** Opening Data for the task block **
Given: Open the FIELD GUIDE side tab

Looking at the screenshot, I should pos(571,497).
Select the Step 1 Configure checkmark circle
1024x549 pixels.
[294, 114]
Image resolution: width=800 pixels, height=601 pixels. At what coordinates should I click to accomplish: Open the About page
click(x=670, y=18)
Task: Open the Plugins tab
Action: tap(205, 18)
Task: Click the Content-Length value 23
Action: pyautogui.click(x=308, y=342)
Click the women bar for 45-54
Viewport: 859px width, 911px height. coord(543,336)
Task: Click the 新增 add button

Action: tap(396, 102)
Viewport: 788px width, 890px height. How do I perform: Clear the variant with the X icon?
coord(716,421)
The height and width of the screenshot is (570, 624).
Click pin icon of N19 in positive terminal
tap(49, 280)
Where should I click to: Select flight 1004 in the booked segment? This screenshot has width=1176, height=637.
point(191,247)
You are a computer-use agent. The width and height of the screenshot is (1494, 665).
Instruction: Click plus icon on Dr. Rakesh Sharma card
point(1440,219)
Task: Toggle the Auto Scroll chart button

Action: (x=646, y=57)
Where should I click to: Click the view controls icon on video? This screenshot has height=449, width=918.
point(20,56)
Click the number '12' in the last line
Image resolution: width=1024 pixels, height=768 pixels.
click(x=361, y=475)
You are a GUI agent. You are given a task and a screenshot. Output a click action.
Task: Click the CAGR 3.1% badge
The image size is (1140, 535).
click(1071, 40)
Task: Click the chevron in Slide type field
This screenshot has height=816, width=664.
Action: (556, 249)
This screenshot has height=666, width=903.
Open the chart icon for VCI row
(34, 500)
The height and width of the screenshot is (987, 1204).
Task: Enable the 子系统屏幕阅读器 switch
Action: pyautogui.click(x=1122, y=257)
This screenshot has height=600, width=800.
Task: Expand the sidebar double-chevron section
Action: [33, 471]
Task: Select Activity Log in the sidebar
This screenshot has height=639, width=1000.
** Closing Data for the task block **
• **Exercise description**:
The records above should be duplicated in full, exactly as given.

• **Response to this task**:
Given: Open the FIELD GUIDE side tab

Looking at the screenshot, I should pos(571,497).
Select the Step 1 Configure checkmark circle
1024x549 pixels.
[294, 114]
Image resolution: width=800 pixels, height=601 pixels. At what coordinates should I click to accomplish: Open the About page
click(x=670, y=18)
Task: Open the Plugins tab
Action: tap(205, 18)
Task: Click the Content-Length value 23
Action: pyautogui.click(x=308, y=342)
Click the women bar for 45-54
Viewport: 859px width, 911px height. coord(543,336)
Task: Click the 新增 add button

Action: tap(396, 102)
Viewport: 788px width, 890px height. How do I perform: Clear the variant with the X icon?
coord(716,421)
The height and width of the screenshot is (570, 624).
Click pin icon of N19 in positive terminal
tap(49, 280)
Where should I click to: Select flight 1004 in the booked segment? This screenshot has width=1176, height=637.
point(191,247)
You are a computer-use agent. The width and height of the screenshot is (1494, 665).
Instruction: Click plus icon on Dr. Rakesh Sharma card
point(1440,219)
Task: Toggle the Auto Scroll chart button

Action: (x=646, y=57)
Where should I click to: Click the view controls icon on video? This screenshot has height=449, width=918.
point(20,56)
Click the number '12' in the last line
Image resolution: width=1024 pixels, height=768 pixels.
click(x=361, y=475)
You are a GUI agent. You are given a task and a screenshot. Output a click action.
Task: Click the CAGR 3.1% badge
The image size is (1140, 535).
click(1071, 40)
Task: Click the chevron in Slide type field
This screenshot has height=816, width=664.
Action: (556, 249)
This screenshot has height=666, width=903.
Open the chart icon for VCI row
(34, 500)
The height and width of the screenshot is (987, 1204).
Task: Enable the 子系统屏幕阅读器 switch
Action: pyautogui.click(x=1122, y=257)
This screenshot has height=600, width=800.
Task: Expand the sidebar double-chevron section
Action: [33, 471]
Task: Select Activity Log in the sidebar
This screenshot has height=639, width=1000.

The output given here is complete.